Leiomyosarcoma: Prognostic outline of a rare head and neck malignancy

Abstract

Soft tissue sarcomas (STS) are mesenchymal malignant neoplasms with a broad spectrum of biologic behaviour. Most STS show predilection for extremities with rarity in head and neck. Leiomyosarcoma (LMS) is an extremely rare STS in head and neck due to the paucity of smooth muscles in this anatomical region. Owing to its rarity, diagnosis of LMS is often delayed or is often misdiagnosed.
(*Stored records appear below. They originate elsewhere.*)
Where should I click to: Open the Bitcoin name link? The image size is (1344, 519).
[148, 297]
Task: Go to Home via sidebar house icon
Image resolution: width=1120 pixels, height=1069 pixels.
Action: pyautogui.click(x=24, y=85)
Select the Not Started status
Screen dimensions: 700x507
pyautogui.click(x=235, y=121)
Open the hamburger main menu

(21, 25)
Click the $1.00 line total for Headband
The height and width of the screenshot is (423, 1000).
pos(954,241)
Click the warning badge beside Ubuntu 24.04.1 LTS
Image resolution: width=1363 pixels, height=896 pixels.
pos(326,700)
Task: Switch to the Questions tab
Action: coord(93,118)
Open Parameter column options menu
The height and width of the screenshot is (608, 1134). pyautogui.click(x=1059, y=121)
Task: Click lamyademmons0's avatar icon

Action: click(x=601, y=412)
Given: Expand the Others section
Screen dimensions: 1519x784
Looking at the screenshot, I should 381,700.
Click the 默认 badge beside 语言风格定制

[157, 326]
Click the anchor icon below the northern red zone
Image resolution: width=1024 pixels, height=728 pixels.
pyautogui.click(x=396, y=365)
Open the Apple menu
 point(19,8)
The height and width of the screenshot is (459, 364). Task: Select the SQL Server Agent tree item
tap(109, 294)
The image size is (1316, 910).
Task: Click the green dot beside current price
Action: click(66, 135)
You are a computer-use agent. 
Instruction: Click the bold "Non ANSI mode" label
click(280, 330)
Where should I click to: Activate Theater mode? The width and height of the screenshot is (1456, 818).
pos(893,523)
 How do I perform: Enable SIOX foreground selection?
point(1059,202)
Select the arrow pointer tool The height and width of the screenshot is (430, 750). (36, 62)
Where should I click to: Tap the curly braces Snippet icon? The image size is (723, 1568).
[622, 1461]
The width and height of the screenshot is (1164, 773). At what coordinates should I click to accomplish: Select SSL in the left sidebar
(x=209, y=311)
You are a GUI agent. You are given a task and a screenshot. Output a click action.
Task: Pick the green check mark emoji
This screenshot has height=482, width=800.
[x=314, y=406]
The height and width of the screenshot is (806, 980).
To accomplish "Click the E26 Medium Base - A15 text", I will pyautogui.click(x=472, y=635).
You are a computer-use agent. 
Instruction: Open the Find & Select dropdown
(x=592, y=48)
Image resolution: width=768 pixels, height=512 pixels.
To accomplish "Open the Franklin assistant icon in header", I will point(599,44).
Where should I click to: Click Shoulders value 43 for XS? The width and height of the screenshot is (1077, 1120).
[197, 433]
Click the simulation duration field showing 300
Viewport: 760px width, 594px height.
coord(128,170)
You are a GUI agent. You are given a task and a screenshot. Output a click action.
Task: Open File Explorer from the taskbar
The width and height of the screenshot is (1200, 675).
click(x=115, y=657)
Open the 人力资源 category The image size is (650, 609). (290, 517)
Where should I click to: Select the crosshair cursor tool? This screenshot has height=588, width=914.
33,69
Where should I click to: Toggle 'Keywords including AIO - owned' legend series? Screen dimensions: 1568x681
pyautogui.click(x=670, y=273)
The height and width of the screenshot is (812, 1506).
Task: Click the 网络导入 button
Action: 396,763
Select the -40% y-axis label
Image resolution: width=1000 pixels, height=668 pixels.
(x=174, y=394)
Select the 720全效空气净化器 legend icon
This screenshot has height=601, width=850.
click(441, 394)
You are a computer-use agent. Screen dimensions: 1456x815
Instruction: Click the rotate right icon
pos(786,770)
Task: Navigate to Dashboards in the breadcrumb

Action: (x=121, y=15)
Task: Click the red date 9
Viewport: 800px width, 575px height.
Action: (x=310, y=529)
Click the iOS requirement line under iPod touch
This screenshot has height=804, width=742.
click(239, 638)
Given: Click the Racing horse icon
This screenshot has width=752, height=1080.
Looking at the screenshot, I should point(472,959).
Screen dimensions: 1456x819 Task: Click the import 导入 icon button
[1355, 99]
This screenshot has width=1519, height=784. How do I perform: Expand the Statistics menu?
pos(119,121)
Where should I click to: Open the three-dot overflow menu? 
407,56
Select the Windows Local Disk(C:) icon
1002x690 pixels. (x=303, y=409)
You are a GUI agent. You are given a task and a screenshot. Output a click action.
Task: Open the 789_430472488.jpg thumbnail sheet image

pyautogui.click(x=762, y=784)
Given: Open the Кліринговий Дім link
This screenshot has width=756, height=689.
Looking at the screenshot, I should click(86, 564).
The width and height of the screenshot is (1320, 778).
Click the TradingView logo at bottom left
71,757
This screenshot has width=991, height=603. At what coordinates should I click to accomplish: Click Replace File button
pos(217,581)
Our study aimed to evaluate clinico-demographic factors determining clinical course of primary head-neck LMS. Further, we also assessed cases of secondary head-neck LMS and LMS due to other causes to compare their clinical outcome with primary head-neck LMS. In primary LMS cases, intraoral LMS showed slightly better prognosis than extraoral LMS. Survival analysis revealed that prognosis of primary LMS was significantly better than secondary LMS. No significant difference in survival was seen between primary LMS and LMS due to other causes. These observations indicate that site of origin appears to determine the clinical behaviour of LMS. Results showed that size, recurrence and metastasis are important prognostic variables. Though large tumor size was associated with poor prognosis, tumor aggressiveness may not be directly proportional to its size. Surgical management with or without adjuvant therapy was associated with favourable outcome. As several factors are associated with prognostic outcome of head-neck LMS, multimodality therapy approach after careful analysis of various prognostic variables in each case on an individual basis is essential.

Keywords: Adjuvant therapy; Leiomyosarcoma; Prognosis; Site of origin; Survival.